For beneficiaries enrolled in TRICARE For Life alongside Medicare, Medicare serves as the primary payer for most home health services, with TRICARE covering remaining costs as the secondary payer. TRICARE does separately cover home health aide services under its hospice benefit for terminally ill beneficiaries.

Workers’ Compensation

Workers’ compensation can cover home health aide services when they are medically necessary and directly related to a workplace injury. Coverage may include skilled nursing, therapy, and non-medical personal care such as help with bathing, dressing, meal preparation, and transportation to medical appointments. The treating physician must prescribe the care as part of a formal treatment plan, and the workers’ compensation insurance adjuster must approve the request.

Rules vary by state. Insurers may impose limits on the type and duration of authorized services, and they may require an independent medical examination that can contradict the treating physician’s recommendation. In some jurisdictions, the insurer retains the right to select the home care provider and may determine that nursing facility care is more cost-effective than in-home services. Denials can be appealed through the workers’ compensation dispute resolution process.

Cost of Paying Out of Pocket

When insurance does not cover home health aide services, the costs are substantial. The national median rate for a non-medical home caregiver is approximately $33 to $35 per hour, with state-level rates ranging from $24 to $43 per hour. At the median rate, part-time care of about 15 hours per week runs roughly $2,100 per month. Full-time care at 40 hours per week costs around $6,000 per month, and 24/7 care can exceed $25,000 per month. Skilled private-duty nursing is considerably more expensive, with a median rate of $90 per hour.

Hiring a caregiver directly rather than through an agency is generally cheaper, but the family assumes responsibility for payroll, taxes, insurance, background checks, and backup coverage. Agency-provided care includes these overhead costs in the hourly rate but offers built-in vetting and replacement staff.
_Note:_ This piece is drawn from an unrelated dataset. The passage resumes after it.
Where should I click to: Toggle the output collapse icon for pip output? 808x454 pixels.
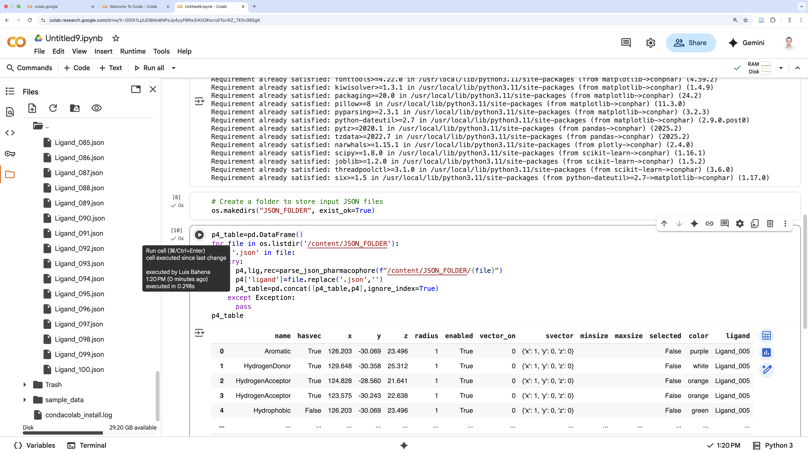point(199,101)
Recent Policy Developments

The landscape for home health aide coverage is shifting in ways that could affect access and availability. In its final rule for calendar year 2026, CMS reduced home health payments by approximately 1.3 percent, or $220 million, relative to 2025 levels. That cut combines a 3.2 percent market basket update with productivity adjustments and budget neutrality reductions tied to the Patient-Driven Groupings Model. CMS separately proposed a further permanent payment adjustment of negative 4.059 percent. More than 1,000 home health agencies have closed since 2020, and industry groups report that nearly one-third of patients referred to home health from hospitals are unable to receive services.

Bipartisan legislation called the Home Health Stabilization Act of 2025 was introduced in September 2025 by Representatives Kevin Hern and Terri Sewell. The bill would pause Medicare home health payment cuts for two years to give Congress and CMS time to address what supporters describe as methodological errors in payment calculations. The American Hospital Association and the National Alliance for Care at Home have endorsed the bill.
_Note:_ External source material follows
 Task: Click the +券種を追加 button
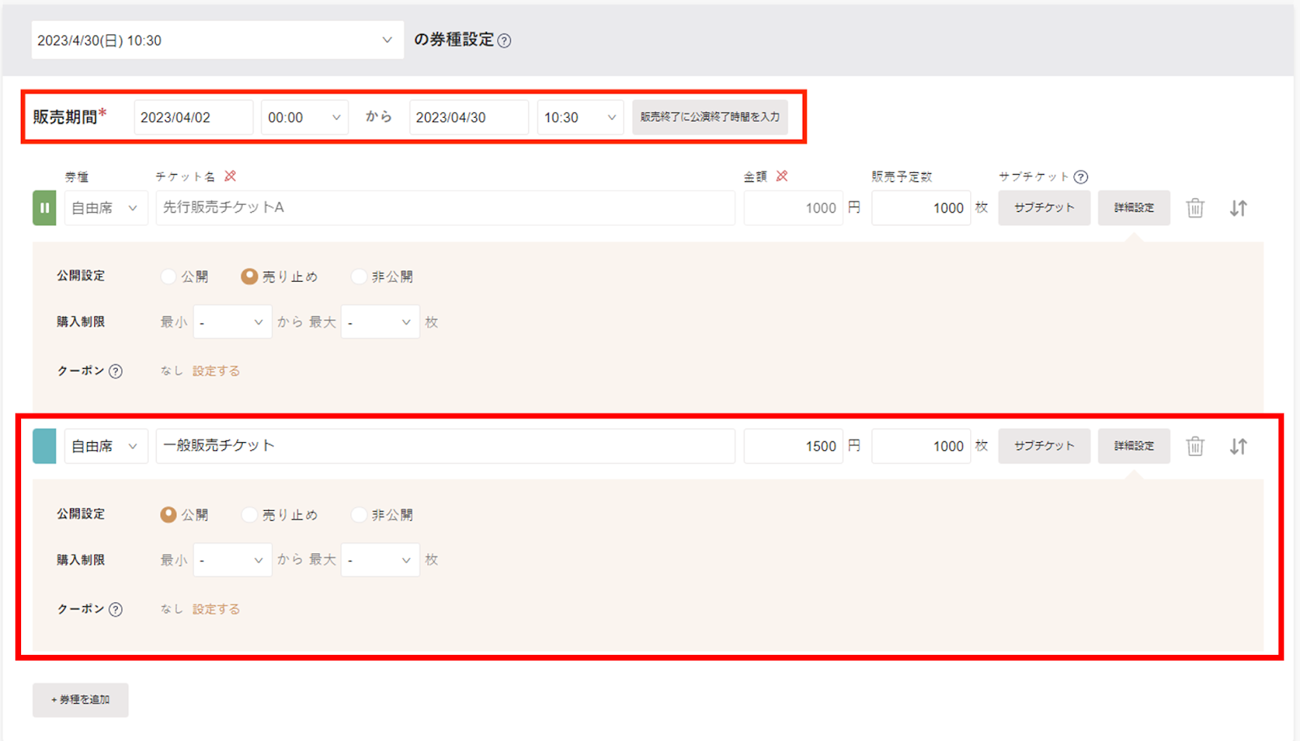pyautogui.click(x=80, y=700)
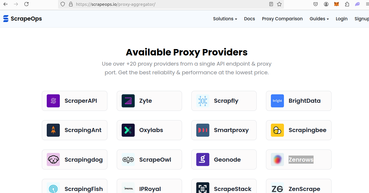369x193 pixels.
Task: Expand the Solutions dropdown menu
Action: (225, 19)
On May 13, 2026, CMS imposed a six-month nationwide moratorium on new Medicare enrollment for home health agencies and hospices, citing systemic fraud concerns. The moratorium does not affect currently enrolled agencies, but several states, including Ohio, Arkansas, and Nevada, followed with their own Medicaid enrollment freezes. The action is part of a broader enforcement initiative that includes payment suspensions for approximately 800 providers in the Los Angeles area alone, collectively responsible for $1.4 billion in Medicare spending in 2025. While aimed at rooting out fraudulent operators, the moratorium has raised concerns about its potential to limit the supply of legitimate home health providers in an already-strained market.